THE PROBLEM ::
Go through the records and report each line in which the word "agent" occurs.

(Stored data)
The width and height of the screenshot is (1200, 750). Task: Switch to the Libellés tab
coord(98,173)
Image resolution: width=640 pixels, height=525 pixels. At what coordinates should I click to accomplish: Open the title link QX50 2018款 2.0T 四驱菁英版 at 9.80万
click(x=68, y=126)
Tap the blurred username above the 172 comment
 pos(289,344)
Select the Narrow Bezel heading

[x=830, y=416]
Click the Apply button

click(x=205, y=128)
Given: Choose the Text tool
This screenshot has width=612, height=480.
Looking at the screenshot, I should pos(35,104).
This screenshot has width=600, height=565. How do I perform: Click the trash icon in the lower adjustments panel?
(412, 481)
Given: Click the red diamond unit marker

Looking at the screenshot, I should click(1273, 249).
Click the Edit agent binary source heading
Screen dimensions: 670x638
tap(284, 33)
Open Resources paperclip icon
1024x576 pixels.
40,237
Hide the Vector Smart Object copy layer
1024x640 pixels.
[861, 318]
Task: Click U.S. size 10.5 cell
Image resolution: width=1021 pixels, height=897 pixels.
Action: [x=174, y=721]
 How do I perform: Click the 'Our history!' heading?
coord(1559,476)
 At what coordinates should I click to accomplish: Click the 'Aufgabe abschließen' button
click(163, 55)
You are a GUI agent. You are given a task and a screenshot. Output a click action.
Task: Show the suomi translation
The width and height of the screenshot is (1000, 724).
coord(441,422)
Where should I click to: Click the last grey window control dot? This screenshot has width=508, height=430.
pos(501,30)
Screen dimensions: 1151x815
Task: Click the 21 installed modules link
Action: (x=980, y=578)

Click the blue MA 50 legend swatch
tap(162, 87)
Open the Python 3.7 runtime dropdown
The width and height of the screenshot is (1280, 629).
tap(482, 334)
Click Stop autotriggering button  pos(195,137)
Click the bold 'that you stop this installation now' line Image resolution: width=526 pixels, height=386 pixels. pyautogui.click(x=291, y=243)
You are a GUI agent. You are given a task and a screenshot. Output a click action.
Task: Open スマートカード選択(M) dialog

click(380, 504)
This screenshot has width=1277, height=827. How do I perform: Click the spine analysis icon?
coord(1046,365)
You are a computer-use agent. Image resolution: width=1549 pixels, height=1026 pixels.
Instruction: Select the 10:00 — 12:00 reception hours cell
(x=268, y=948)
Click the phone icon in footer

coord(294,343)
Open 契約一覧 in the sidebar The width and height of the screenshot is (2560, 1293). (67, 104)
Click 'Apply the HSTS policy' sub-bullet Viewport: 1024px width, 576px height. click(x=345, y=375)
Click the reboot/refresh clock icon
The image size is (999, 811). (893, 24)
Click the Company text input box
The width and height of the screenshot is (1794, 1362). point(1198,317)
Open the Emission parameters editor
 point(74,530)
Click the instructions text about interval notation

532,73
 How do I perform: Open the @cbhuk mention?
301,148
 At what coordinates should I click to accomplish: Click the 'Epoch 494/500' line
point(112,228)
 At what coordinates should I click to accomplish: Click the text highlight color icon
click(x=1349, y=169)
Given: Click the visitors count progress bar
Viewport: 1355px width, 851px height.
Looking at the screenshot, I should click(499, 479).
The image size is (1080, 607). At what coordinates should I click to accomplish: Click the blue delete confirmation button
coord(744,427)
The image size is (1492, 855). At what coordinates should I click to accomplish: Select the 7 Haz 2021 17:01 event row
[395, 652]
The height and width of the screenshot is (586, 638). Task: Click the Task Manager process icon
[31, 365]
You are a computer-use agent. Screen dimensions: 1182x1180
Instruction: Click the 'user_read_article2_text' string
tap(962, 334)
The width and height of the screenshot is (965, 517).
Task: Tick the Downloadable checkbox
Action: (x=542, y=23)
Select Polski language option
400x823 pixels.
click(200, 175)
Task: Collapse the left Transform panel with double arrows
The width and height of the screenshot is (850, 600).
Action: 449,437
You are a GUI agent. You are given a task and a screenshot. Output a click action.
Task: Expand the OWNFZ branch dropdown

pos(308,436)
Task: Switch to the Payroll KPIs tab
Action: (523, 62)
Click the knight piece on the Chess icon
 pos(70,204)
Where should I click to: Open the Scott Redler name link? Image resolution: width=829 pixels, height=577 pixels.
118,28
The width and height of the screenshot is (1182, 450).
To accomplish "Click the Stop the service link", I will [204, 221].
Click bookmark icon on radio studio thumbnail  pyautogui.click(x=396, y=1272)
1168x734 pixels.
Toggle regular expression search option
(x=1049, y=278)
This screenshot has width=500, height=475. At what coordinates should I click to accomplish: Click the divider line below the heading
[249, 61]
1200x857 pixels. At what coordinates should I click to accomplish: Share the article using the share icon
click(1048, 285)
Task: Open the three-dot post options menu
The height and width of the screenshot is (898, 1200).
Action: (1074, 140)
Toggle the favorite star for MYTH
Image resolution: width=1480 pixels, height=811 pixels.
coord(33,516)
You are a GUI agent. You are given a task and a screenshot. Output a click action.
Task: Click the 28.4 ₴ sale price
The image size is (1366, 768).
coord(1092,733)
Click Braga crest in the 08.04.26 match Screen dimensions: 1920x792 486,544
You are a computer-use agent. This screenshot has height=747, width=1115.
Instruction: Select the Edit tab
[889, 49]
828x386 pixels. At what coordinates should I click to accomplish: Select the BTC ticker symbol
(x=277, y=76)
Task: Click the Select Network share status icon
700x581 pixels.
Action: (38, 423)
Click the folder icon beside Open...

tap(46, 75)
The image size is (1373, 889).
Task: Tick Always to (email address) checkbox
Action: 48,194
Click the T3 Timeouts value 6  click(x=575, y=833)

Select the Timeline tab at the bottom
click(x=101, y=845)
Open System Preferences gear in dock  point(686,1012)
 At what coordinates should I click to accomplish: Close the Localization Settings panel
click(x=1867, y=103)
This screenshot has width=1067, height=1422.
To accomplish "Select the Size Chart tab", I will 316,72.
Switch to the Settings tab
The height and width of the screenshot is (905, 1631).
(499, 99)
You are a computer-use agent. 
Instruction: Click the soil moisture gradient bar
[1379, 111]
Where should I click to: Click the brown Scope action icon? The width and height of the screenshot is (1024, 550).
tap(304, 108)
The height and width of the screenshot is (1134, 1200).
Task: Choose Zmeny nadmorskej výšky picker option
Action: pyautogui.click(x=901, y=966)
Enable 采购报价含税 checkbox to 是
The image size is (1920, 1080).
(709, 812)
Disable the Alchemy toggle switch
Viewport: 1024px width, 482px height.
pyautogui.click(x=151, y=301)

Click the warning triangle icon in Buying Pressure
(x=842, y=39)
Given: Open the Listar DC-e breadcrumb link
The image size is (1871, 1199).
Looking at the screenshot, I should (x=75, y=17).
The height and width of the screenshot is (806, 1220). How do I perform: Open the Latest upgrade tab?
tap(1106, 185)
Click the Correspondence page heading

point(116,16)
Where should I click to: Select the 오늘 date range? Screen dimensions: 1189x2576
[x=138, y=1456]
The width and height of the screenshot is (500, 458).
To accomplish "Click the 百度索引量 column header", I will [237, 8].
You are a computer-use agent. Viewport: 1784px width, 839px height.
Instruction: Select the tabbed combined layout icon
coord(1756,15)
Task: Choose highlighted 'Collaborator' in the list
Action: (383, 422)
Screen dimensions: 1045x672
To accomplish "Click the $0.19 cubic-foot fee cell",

EXERCISE RESPONSE ::
Click the Edit agent binary source heading
You are a GUI agent. You are given a task and a screenshot. Output a click action.
You are a GUI agent. You are given a task and a screenshot. Output a click action.
You are a computer-use agent. Image resolution: width=1549 pixels, height=1026 pixels.
You are a computer-use agent. Screen dimensions: 1182x1180
You are a GUI agent. You are given a task and a screenshot. Output a click action.
You are a GUI agent. You are given a task and a screenshot. Output a click action.
You are a computer-use agent. This screenshot has height=747, width=1115.
You are a computer-use agent. 
You are a computer-use agent. Viewport: 1784px width, 839px height.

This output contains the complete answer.